Whenever the word "will" turns up in a line of the data below, copy that line.

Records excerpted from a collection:
((
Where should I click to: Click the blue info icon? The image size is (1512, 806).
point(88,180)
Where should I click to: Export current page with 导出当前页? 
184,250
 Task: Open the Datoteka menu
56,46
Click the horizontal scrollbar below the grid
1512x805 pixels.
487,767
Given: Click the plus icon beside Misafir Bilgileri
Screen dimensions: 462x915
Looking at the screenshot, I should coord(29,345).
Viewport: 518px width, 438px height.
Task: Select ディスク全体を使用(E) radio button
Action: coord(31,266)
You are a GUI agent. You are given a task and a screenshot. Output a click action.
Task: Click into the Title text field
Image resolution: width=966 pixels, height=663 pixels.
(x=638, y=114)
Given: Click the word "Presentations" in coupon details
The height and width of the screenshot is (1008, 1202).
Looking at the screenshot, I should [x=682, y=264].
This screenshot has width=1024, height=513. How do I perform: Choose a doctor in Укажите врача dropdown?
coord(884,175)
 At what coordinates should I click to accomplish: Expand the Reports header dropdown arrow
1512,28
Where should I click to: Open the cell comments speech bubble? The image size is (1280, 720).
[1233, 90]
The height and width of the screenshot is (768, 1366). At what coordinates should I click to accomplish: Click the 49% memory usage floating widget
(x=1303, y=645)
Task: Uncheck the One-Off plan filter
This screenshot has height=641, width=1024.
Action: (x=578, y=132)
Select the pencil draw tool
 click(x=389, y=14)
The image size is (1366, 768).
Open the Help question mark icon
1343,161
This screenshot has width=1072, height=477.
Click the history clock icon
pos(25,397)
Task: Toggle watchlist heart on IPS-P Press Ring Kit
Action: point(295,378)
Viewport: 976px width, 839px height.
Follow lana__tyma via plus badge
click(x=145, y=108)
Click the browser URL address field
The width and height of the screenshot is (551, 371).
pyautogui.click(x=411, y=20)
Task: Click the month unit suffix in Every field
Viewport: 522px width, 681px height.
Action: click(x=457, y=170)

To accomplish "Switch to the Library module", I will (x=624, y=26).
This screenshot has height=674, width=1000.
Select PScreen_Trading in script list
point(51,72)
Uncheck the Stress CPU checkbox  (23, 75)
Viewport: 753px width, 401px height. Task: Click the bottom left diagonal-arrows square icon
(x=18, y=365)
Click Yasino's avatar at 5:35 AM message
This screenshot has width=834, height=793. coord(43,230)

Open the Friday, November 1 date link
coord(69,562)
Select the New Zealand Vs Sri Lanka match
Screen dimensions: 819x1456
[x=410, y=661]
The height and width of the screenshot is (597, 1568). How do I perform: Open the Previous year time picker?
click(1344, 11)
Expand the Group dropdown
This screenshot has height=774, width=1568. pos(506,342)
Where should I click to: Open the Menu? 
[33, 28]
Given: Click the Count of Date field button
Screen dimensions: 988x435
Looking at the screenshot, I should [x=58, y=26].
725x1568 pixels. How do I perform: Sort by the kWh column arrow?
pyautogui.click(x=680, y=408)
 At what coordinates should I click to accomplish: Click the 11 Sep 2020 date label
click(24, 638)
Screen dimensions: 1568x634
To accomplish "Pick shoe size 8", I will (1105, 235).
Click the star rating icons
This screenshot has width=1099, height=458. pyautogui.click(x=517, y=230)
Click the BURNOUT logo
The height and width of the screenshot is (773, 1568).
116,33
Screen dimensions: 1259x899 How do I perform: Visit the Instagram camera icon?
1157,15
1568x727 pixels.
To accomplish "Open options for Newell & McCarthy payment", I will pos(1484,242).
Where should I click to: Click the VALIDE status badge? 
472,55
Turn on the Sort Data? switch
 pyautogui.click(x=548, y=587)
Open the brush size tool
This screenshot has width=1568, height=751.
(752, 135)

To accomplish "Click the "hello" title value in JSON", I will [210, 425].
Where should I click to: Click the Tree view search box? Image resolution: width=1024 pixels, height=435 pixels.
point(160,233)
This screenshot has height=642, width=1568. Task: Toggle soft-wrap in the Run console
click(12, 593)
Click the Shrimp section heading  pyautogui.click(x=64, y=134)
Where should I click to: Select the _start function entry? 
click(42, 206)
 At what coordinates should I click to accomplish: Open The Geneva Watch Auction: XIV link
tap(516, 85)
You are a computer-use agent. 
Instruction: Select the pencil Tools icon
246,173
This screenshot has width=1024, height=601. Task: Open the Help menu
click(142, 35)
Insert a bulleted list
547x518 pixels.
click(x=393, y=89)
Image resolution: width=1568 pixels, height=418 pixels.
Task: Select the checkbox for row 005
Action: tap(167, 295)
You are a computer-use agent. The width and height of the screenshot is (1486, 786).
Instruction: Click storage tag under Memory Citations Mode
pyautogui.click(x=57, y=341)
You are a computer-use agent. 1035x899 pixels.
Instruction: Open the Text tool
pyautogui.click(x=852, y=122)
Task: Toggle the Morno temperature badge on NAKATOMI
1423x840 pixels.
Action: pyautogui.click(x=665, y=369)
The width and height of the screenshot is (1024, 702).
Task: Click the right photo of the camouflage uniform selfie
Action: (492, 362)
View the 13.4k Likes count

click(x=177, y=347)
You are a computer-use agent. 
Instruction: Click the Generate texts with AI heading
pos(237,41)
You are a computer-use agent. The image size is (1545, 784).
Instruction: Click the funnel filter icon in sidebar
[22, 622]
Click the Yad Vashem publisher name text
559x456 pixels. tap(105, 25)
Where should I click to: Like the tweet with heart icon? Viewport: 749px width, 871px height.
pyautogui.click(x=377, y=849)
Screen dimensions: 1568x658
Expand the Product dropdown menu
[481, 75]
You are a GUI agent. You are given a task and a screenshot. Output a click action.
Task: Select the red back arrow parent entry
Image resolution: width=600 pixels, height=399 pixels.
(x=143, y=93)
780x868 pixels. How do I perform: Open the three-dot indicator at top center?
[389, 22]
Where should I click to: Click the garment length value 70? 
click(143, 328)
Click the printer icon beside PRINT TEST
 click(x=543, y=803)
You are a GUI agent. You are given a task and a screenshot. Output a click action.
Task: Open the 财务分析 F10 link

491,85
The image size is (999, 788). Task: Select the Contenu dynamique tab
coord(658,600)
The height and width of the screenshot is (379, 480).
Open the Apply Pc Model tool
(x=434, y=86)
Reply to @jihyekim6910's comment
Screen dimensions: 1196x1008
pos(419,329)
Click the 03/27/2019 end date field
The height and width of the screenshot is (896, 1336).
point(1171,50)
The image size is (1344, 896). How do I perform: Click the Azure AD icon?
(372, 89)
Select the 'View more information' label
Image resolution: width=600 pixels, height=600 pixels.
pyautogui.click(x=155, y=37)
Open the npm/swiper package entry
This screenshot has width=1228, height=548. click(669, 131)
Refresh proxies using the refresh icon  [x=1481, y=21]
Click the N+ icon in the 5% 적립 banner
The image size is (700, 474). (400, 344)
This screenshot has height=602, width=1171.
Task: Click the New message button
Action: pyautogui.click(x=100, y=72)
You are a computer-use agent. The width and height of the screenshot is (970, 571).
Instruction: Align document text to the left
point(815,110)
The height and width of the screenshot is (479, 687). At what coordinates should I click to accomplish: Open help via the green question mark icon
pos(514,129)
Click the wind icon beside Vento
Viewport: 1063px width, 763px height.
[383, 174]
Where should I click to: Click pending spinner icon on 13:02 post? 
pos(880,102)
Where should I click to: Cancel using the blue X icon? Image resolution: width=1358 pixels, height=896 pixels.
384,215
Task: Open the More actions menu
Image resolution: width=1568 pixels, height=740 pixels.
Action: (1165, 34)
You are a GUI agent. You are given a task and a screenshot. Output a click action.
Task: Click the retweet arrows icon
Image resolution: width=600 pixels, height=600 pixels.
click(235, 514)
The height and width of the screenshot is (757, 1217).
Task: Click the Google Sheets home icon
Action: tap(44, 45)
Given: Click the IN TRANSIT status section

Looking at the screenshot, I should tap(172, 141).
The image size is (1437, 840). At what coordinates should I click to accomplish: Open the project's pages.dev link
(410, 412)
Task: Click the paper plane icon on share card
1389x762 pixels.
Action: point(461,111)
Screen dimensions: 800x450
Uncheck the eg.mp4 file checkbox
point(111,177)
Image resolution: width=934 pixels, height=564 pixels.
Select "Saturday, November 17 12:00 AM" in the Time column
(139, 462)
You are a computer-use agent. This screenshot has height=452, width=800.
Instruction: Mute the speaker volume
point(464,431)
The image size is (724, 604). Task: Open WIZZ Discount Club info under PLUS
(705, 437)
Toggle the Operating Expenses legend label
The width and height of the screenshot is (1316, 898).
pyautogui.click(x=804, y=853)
))
> _OUTPUT FOR THIS TASK_:
To accomplish "Switch to the Library module", I will (x=624, y=26).
To accomplish "Pick shoe size 8", I will (1105, 235).
To accomplish "Open options for Newell & McCarthy payment", I will pos(1484,242).
To accomplish "Click the "hello" title value in JSON", I will [210, 425].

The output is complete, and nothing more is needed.